It shows 256M in lspci instead 512 MB in kernel log.

[kernel log]
[ 0.870069] [drm] amdgpu: 512M of VRAM memory ready
[ 0.870072] [drm] amdgpu: 3072M of GTT memory ready.

Revision history for this message
jeremyszu (os369510) wrote :

Seems like the this memory region is not responsible for BIOS reserved and the kernel logs are reported by amdgpu (probably get from FW).

I think we need to list all FW reserved memory first.

Matias Piipari (mz2)
tags: added: cbox-52
Revision history for this message
Bin Li (binli) wrote :

/proc/meminfo reports:6.61GiB
lshw reports:8GiB

FAIL: Meminfo reports 1493368832 less than lshw, a difference of 17.39%. Only a variance of 10% in reported memory is allowed.
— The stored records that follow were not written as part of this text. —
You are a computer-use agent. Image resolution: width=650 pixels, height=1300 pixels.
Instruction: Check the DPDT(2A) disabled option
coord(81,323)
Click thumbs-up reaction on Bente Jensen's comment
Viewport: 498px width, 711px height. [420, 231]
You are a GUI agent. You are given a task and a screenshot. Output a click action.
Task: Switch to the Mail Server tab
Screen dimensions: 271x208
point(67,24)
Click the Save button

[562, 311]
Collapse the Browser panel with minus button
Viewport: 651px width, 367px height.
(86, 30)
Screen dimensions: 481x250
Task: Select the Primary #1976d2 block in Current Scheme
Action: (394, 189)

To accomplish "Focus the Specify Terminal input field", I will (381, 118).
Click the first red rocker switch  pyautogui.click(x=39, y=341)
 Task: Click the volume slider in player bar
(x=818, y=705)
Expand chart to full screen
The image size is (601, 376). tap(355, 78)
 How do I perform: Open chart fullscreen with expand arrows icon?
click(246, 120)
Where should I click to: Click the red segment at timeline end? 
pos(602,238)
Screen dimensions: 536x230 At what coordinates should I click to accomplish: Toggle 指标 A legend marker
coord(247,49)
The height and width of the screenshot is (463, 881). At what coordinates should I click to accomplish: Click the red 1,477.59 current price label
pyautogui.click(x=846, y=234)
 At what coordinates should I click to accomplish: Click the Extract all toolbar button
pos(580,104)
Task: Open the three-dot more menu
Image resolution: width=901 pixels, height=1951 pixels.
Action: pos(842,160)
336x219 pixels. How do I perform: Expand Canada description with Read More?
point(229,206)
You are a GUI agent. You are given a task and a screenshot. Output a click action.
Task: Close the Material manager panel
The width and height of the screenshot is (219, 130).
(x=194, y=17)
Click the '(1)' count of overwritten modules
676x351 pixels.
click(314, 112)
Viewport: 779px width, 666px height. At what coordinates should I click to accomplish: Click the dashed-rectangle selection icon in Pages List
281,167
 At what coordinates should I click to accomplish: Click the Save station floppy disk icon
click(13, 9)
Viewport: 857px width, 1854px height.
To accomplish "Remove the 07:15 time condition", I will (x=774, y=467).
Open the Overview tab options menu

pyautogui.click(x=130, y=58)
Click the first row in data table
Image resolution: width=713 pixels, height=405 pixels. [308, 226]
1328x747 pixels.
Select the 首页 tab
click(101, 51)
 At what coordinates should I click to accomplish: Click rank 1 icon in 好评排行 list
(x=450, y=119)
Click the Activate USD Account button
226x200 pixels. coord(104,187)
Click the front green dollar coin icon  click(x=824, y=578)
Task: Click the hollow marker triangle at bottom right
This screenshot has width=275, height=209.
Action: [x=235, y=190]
tags: added: originate-from-1964451 sutton
Revision history for this message
Bin Li (binli) wrote :

For simple, could we just update the 6G to 8G? Thanks!

Revision history for this message
Jeff Lane  (bladernr) wrote :

Before you just change the criteria to make the test pass, can you answer the question of WHY so much memory is being shunted elsewhere?

In this case, you have a machine with 8GB of RAM, and nearly 20% of that RAM is unavailable to the OS because it's being consumed somewhere else. I'm not saying that lowering the limit just to get the test to pass is the wrong answer here, only that by lowering the threshold to fail, you're likely to hide other cases where this shouldn't be happening.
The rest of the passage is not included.